▶ _Supplied information_:
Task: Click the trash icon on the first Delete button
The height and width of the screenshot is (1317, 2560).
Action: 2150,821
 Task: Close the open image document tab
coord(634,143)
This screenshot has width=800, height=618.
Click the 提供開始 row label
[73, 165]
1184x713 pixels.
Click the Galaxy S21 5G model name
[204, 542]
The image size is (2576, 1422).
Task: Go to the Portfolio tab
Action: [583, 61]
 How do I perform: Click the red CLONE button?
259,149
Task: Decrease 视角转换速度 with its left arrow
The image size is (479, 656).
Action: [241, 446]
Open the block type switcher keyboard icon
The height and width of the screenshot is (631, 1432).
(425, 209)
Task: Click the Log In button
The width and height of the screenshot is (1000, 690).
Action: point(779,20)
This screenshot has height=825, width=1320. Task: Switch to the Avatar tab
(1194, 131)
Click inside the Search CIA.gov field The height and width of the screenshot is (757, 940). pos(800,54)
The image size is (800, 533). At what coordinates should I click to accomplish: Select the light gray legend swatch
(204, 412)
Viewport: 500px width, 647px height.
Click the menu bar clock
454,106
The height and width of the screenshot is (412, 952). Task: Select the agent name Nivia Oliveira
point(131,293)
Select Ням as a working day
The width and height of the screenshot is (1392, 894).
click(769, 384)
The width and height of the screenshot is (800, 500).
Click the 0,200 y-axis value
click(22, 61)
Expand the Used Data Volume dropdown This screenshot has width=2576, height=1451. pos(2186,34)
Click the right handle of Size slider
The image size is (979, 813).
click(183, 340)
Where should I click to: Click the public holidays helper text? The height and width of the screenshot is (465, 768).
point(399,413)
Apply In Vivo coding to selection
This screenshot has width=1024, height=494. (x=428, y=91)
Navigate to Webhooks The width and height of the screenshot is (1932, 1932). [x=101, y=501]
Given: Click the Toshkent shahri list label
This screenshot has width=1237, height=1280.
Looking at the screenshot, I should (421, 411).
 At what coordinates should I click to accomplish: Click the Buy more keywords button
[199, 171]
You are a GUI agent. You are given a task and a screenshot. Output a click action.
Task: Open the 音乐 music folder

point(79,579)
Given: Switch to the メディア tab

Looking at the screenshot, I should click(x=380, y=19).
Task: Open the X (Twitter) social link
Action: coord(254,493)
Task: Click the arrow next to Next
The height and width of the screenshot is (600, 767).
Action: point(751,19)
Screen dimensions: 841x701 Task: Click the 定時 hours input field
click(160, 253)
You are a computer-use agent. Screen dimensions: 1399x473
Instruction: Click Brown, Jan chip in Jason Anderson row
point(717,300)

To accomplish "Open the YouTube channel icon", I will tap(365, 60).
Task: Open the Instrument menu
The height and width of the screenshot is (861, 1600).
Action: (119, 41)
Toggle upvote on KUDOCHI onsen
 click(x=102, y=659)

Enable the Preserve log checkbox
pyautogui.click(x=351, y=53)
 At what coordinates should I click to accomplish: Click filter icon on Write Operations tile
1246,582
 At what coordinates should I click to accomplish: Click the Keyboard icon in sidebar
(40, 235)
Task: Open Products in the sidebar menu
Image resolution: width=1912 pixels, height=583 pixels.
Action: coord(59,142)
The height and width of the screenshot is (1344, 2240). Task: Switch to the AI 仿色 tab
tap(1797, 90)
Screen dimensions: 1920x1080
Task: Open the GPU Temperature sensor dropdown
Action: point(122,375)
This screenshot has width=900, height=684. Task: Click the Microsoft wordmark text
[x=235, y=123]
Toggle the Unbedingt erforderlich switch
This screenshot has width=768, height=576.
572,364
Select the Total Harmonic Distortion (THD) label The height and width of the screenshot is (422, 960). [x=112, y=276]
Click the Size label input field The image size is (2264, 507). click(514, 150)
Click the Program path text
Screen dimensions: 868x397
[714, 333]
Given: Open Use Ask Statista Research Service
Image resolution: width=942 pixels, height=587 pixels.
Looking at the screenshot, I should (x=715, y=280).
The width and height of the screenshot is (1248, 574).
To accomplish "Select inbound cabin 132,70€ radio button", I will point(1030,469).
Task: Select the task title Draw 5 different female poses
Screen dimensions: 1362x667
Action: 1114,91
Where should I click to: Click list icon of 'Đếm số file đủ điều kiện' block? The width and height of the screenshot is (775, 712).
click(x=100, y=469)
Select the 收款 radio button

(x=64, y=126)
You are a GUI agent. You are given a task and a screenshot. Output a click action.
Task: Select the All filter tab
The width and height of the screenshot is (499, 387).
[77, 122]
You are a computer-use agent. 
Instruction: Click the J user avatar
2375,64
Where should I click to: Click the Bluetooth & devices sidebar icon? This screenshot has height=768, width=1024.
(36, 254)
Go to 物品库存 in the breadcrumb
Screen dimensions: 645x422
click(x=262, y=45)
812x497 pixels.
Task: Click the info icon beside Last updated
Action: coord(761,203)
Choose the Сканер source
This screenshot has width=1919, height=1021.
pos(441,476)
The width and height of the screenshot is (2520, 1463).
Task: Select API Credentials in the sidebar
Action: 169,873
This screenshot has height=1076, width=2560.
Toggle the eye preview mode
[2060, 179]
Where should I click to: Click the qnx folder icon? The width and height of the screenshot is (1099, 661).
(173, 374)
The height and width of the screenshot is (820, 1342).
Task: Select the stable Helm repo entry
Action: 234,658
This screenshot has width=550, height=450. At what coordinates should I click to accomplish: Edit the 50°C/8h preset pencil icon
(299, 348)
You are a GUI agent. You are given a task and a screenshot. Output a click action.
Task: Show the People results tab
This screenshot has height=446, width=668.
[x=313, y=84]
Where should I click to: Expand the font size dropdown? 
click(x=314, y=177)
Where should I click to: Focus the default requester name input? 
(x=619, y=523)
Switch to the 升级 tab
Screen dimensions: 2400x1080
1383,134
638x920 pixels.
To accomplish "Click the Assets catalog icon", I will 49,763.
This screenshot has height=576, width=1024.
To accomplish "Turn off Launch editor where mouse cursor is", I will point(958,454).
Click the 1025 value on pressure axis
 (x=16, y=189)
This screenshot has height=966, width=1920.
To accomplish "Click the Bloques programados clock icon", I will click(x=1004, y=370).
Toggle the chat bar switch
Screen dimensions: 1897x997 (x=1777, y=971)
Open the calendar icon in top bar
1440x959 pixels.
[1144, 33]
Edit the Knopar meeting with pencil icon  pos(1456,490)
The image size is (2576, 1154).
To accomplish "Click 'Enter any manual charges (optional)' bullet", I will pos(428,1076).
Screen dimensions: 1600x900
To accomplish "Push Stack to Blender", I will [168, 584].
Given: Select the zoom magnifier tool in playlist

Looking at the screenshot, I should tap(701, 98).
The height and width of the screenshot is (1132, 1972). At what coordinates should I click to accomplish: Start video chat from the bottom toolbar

▶ _Problem details_:
Copy out the records from the line that contains "Given: Open Use Ask Statista Research Service" through the line that contains "Action: 1114,91", with both of those lines included.

▶ _Task response_:
Given: Open Use Ask Statista Research Service
Image resolution: width=942 pixels, height=587 pixels.
Looking at the screenshot, I should (x=715, y=280).
The width and height of the screenshot is (1248, 574).
To accomplish "Select inbound cabin 132,70€ radio button", I will point(1030,469).
Task: Select the task title Draw 5 different female poses
Screen dimensions: 1362x667
Action: 1114,91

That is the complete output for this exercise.